YOUR GOAL: Reproduce verbatim the line in which "870x1372 pixels." occurs, together with each line that follows it to the end of the listing, and nothing more.

/---

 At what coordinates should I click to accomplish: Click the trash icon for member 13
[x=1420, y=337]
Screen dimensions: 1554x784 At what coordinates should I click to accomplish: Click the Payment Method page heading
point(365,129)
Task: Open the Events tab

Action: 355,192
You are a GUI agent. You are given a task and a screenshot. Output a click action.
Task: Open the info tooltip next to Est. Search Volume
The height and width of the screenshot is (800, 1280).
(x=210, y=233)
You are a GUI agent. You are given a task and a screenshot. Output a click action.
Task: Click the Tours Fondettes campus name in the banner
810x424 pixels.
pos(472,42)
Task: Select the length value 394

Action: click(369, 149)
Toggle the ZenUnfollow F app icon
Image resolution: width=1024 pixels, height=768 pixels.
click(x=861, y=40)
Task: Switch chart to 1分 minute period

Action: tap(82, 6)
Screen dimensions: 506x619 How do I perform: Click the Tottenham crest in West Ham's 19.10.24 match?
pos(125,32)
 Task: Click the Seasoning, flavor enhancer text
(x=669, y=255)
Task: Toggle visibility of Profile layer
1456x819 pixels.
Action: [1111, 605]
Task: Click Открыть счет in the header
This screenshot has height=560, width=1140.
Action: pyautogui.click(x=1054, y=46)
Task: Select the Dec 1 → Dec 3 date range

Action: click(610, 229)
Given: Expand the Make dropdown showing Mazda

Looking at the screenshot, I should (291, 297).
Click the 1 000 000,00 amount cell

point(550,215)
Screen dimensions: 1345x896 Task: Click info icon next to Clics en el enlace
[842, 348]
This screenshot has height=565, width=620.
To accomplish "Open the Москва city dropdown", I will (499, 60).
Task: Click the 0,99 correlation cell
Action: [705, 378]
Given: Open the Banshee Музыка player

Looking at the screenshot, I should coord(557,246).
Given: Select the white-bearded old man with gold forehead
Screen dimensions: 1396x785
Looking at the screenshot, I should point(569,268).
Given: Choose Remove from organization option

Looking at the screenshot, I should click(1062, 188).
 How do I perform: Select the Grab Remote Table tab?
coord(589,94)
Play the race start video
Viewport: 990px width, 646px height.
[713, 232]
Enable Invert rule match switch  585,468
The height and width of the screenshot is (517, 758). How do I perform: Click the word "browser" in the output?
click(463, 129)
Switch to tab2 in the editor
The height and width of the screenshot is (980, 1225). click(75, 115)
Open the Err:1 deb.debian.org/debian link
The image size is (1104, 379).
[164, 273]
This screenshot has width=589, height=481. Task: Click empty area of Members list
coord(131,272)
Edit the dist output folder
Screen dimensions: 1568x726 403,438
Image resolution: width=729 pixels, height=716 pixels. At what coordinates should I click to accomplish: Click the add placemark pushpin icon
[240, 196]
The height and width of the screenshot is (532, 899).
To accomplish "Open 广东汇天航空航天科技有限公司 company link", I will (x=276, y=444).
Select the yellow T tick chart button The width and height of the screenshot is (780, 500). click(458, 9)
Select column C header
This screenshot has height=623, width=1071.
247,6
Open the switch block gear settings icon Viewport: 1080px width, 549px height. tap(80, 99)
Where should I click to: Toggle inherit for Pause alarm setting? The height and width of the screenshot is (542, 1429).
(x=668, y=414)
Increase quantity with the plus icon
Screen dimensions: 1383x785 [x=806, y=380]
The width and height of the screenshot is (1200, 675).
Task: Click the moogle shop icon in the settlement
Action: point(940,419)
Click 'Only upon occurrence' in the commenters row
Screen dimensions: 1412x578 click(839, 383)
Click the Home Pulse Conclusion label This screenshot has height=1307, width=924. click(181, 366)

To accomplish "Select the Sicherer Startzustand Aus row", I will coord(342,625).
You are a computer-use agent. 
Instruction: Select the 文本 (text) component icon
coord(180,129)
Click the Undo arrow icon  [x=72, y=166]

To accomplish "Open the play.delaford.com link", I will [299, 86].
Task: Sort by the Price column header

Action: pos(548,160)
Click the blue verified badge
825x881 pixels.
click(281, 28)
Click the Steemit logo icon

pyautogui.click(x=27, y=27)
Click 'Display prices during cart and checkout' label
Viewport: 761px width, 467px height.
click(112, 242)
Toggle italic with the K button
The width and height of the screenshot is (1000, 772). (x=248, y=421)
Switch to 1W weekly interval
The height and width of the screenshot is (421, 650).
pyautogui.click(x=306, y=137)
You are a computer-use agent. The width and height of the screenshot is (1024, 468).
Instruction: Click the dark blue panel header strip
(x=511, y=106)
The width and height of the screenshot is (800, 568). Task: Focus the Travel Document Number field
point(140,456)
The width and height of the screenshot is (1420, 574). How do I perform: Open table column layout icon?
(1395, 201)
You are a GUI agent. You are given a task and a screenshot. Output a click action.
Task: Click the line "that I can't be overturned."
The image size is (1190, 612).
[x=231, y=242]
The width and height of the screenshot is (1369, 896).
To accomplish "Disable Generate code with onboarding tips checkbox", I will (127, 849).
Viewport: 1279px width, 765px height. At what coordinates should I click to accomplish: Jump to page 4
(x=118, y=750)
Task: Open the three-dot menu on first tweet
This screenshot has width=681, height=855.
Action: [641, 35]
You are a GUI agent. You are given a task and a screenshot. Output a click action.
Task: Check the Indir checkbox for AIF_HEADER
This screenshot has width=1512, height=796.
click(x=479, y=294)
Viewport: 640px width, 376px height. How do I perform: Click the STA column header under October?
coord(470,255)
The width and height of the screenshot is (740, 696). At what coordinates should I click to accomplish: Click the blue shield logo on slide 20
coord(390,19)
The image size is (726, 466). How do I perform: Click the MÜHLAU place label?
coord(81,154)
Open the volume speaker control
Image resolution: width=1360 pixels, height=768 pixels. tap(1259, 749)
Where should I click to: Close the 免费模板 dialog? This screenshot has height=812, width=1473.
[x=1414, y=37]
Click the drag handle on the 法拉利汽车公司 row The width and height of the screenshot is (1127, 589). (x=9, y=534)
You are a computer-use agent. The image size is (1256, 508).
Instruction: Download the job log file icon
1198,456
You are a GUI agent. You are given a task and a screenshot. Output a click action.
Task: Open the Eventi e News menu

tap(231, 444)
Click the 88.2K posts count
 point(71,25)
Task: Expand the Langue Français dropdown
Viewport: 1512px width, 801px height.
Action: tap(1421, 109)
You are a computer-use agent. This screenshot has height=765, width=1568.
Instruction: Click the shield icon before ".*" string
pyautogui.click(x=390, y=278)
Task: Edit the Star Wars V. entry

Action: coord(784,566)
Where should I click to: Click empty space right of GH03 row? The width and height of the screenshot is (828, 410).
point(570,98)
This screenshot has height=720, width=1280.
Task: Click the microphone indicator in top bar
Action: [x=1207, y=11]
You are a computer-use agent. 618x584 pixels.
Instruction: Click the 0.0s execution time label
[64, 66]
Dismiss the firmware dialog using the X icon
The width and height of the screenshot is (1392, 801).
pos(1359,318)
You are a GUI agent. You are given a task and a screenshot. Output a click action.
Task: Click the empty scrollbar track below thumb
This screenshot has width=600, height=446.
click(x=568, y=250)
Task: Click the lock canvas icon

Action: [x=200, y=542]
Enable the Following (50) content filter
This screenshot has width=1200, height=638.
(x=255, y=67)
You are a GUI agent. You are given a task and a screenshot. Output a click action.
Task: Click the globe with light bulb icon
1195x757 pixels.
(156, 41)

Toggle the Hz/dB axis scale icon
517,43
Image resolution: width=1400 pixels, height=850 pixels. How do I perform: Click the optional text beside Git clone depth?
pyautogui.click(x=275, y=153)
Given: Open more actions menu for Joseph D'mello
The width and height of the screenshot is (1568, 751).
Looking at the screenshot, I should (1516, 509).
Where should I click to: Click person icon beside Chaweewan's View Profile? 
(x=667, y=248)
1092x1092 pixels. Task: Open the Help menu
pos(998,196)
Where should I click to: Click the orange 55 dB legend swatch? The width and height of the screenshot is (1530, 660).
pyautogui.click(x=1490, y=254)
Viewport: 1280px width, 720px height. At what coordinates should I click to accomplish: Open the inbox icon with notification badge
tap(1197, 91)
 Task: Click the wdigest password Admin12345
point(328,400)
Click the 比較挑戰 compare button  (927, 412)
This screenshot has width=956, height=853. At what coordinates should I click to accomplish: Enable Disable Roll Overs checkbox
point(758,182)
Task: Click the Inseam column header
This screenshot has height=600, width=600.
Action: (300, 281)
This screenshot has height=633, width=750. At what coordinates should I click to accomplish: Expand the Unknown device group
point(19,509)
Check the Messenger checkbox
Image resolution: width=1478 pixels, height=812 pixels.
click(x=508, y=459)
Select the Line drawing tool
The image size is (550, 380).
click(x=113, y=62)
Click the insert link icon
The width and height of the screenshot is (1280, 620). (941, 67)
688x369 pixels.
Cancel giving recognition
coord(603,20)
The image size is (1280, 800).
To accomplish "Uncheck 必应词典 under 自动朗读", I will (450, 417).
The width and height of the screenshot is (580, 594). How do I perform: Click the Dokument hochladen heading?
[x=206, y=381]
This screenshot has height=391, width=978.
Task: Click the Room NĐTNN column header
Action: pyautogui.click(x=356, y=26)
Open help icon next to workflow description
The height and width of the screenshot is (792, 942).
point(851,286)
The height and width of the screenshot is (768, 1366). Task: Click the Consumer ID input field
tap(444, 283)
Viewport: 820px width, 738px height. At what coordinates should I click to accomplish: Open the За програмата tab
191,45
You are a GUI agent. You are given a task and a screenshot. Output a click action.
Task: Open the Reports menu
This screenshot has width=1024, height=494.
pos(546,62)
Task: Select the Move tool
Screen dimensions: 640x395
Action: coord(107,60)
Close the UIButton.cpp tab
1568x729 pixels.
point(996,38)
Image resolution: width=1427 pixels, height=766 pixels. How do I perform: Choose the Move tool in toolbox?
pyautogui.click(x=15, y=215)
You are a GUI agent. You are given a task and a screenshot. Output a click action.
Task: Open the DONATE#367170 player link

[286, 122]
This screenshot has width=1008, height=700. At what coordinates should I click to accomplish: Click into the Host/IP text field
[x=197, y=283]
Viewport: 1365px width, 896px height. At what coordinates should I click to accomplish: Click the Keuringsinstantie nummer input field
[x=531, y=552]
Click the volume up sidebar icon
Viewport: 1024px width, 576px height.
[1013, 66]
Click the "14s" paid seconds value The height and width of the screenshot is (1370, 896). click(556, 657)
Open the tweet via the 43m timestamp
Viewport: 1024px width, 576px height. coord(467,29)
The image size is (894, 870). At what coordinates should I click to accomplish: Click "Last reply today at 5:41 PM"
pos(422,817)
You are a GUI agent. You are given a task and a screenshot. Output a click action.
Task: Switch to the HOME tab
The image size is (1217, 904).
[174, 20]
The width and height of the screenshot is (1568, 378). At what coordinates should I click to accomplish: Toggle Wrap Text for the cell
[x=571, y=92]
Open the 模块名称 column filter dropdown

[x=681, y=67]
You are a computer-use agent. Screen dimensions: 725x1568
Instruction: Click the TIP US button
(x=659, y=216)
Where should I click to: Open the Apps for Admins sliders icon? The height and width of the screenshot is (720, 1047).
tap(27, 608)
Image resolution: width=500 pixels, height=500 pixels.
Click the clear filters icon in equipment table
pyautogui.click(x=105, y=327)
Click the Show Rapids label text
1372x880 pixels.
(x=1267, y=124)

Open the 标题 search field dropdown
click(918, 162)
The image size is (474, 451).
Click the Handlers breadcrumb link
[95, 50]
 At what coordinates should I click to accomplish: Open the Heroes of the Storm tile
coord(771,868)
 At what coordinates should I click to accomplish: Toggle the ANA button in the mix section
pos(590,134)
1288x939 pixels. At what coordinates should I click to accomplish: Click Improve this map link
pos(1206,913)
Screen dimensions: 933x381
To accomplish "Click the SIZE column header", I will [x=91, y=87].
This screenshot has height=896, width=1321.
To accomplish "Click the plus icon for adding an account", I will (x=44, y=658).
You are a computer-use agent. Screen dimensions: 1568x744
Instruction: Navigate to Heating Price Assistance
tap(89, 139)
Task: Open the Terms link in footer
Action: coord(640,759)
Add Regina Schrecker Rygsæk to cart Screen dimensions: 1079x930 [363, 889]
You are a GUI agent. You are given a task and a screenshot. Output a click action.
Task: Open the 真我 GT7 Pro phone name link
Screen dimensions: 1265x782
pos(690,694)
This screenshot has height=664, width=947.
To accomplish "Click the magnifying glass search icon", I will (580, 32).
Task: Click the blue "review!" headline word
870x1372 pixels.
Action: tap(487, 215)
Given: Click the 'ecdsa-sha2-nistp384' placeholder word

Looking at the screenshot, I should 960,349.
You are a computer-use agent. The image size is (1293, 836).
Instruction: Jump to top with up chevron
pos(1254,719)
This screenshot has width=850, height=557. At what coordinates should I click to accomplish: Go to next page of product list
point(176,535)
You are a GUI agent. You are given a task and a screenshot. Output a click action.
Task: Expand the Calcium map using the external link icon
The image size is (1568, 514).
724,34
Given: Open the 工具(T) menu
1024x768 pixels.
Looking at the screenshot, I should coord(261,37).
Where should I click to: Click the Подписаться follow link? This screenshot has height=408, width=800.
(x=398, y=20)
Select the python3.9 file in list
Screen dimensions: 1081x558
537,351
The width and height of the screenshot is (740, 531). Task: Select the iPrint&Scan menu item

\---

TASK ANSWER:
870x1372 pixels.
Action: tap(487, 215)
Given: Click the 'ecdsa-sha2-nistp384' placeholder word

Looking at the screenshot, I should 960,349.
You are a computer-use agent. The image size is (1293, 836).
Instruction: Jump to top with up chevron
pos(1254,719)
This screenshot has width=850, height=557. At what coordinates should I click to accomplish: Go to next page of product list
point(176,535)
You are a GUI agent. You are given a task and a screenshot. Output a click action.
Task: Expand the Calcium map using the external link icon
The image size is (1568, 514).
724,34
Given: Open the 工具(T) menu
1024x768 pixels.
Looking at the screenshot, I should coord(261,37).
Where should I click to: Click the Подписаться follow link? This screenshot has height=408, width=800.
(x=398, y=20)
Select the python3.9 file in list
Screen dimensions: 1081x558
537,351
The width and height of the screenshot is (740, 531). Task: Select the iPrint&Scan menu item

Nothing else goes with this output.